#### 文書の抜粋:
<<<<

胸骨拳上式内視鏡下手術-胸腺腫の胸腺腫・胸腺切除術に応用
胸腺腫は縦隔腫瘍の中で最も発生頻度が高く、ほとんど全てが手術の対象となります。胸腺腫は癌ではありませんが悪性腫瘍です。すなわち、近接する気管、肺、食道、大血管、心臓など重要な臓器へ浸潤し、また、切除しても再発し生命を脅かすからです。胸腺腫の内視鏡下手術は慎重でなければなりません。他臓器、特に左腕頭静脈や大血管へ明らかに浸潤が認められる場合は、現在のところ適応はないと考えています。肺や心膜へ浸潤している場合は、その完全切除が可能な時に内視鏡下手術の適応があると手術中に判断しています。腫瘍が被膜に囲まれているか、もしくは腫瘍が胸腺内に留まっているかの場合が最適と考えます。
1999年5月より胸腺腫の内視鏡下手術を開始し2022年10月現在までに109例の患者さんに施行しました。2007年12月までに施行した54例(表1)の内4例の患者さんが、血管が損傷されたり、腫瘍が周囲に飛び散っていたことや腫瘍が大血管に近接していた理由で開胸術へ移行されました(表2)。内視鏡下手術が行われました50例の患者さんは、術後の痛みも軽微で術後10日以内の退院が可能でありました。2022年10月現在まで再発は胸腺腫5例、胸腺がん2例の7例です。

>>>>

#### 提示データ:
<<<<

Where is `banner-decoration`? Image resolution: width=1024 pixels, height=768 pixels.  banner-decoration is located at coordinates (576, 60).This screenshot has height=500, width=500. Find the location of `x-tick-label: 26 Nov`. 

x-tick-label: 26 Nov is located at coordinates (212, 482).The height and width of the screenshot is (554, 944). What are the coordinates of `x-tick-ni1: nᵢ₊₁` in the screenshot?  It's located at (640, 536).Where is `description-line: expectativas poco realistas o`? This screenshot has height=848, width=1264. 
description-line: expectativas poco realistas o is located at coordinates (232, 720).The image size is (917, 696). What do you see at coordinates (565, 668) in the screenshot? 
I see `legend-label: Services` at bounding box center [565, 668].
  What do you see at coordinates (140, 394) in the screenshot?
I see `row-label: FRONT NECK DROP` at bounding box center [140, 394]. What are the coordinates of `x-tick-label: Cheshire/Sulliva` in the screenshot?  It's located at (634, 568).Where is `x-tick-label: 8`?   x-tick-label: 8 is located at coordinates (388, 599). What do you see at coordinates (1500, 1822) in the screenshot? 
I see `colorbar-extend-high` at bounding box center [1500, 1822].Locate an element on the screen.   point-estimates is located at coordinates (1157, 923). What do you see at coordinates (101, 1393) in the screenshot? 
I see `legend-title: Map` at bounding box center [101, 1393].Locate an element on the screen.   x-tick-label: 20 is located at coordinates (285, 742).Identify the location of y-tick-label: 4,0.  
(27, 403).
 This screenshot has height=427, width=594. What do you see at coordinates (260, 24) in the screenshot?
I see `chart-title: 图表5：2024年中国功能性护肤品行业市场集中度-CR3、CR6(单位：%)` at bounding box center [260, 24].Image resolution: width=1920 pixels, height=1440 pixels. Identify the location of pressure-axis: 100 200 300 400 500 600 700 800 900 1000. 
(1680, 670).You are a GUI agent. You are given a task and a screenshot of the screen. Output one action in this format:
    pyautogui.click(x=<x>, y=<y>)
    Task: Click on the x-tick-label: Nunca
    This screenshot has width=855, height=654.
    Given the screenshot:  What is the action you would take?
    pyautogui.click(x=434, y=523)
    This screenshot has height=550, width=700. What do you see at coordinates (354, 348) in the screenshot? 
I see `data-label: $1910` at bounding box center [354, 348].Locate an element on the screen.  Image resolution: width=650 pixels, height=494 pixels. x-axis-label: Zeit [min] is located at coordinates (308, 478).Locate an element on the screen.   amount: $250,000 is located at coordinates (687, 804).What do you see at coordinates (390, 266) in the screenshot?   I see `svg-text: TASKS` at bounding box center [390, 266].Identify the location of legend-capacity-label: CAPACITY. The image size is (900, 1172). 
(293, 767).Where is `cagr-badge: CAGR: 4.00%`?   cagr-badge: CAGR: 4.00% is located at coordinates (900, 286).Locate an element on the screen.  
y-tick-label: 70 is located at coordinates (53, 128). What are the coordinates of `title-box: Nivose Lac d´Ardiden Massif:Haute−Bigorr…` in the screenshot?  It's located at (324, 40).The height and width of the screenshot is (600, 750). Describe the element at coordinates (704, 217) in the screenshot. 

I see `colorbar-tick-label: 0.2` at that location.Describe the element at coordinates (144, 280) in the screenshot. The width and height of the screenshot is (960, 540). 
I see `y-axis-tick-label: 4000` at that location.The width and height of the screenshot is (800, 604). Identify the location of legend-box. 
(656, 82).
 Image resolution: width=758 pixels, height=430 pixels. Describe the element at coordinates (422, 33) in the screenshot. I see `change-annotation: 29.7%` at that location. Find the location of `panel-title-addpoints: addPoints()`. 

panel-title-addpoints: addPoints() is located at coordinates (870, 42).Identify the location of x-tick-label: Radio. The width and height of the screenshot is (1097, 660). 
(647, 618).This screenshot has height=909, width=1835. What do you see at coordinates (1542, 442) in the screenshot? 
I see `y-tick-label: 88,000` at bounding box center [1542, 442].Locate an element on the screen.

>>>>

#### 練習問題:
[A] 胸腺腫の内視鏡下手術についての文章から、「胸骨拳上式内視鏡下手術-胸腺腫の胸腺腫・胸腺切除術に応用」で始まり「例、胸腺がん2例の7例です。」まで続く部分を書き出せ。
[B] 胸腺腫の内視鏡下手術についての文章のうち、「1999年5月より胸腺腫の内視鏡下手術を開始し」で始まる段落を、主な事実を残して箇条書きにまとめよ。
[C] 胸腺腫の内視鏡下手術についての文章を、最後の文の後から書き継げ。

#### 各問の解答:
[A]
胸骨拳上式内視鏡下手術-胸腺腫の胸腺腫・胸腺切除術に応用
胸腺腫は縦隔腫瘍の中で最も発生頻度が高く、ほとんど全てが手術の対象となります。胸腺腫は癌ではありませんが悪性腫瘍です。すなわち、近接する気管、肺、食道、大血管、心臓など重要な臓器へ浸潤し、また、切除しても再発し生命を脅かすからです。胸腺腫の内視鏡下手術は慎重でなければなりません。他臓器、特に左腕頭静脈や大血管へ明らかに浸潤が認められる場合は、現在のところ適応はないと考えています。肺や心膜へ浸潤している場合は、その完全切除が可能な時に内視鏡下手術の適応があると手術中に判断しています。腫瘍が被膜に囲まれているか、もしくは腫瘍が胸腺内に留まっているかの場合が最適と考えます。
1999年5月より胸腺腫の内視鏡下手術を開始し2022年10月現在までに109例の患者さんに施行しました。2007年12月までに施行した54例(表1)の内4例の患者さんが、血管が損傷されたり、腫瘍が周囲に飛び散っていたことや腫瘍が大血管に近接していた理由で開胸術へ移行されました(表2)。内視鏡下手術が行われました50例の患者さんは、術後の痛みも軽微で術後10日以内の退院が可能でありました。2022年10月現在まで再発は胸腺腫5例、胸腺がん2例の7例です。

[B]
- 1999年5月に胸腺腫の内視鏡下手術を開始し、2022年10月までに109例に施行した。
- 2007年12月までの54例のうち4例は、血管の損傷、腫瘍の周囲への飛散、腫瘍の大血管への近接のため開胸術へ移行した。
- 内視鏡下手術を受けた50例は術後の痛みが軽く、術後10日以内に退院できた。
- 2022年10月までの再発は7例で、内訳は胸腺腫5例、胸腺がん2例である。

[C]
表1

表2
■欄外の解説
- 表1:
- 非浸潤性胸腺腫に対し内視鏡下胸腺切除術を施行しました患者さんの背景。
症例数は54例で男性22例、女性32例。年齢は28歳から90歳までで平均は53歳。
正岡の臨床病期分類はI期 39例、II期 14例、IV a期1例。
腫瘍の大きさは13 mmから90 mmまでで平均40 mmでした。
重症筋無力症を合併されていました患者さんは20例でした。
術後腫瘍組織のWHO分類(悪性度をあらわす指標の分類でAは最も良く、Cは癌など)
A:8例, AB:14例, B1:14例, B2:10例, B3:3例, C:4例, 分類不能1例でした。 - 表2:
- 非浸潤性胸腺腫に対する内視鏡下胸腺手術の結果。
54例の内訳で内視鏡下手術が最後までできました (Completion) のは、胸腺腫周囲の胸腺切除範囲で胸腺全摘が22例、胸腺部分切除が20例。
開胸術へ移行 (Conversion) されましたのは4例でした。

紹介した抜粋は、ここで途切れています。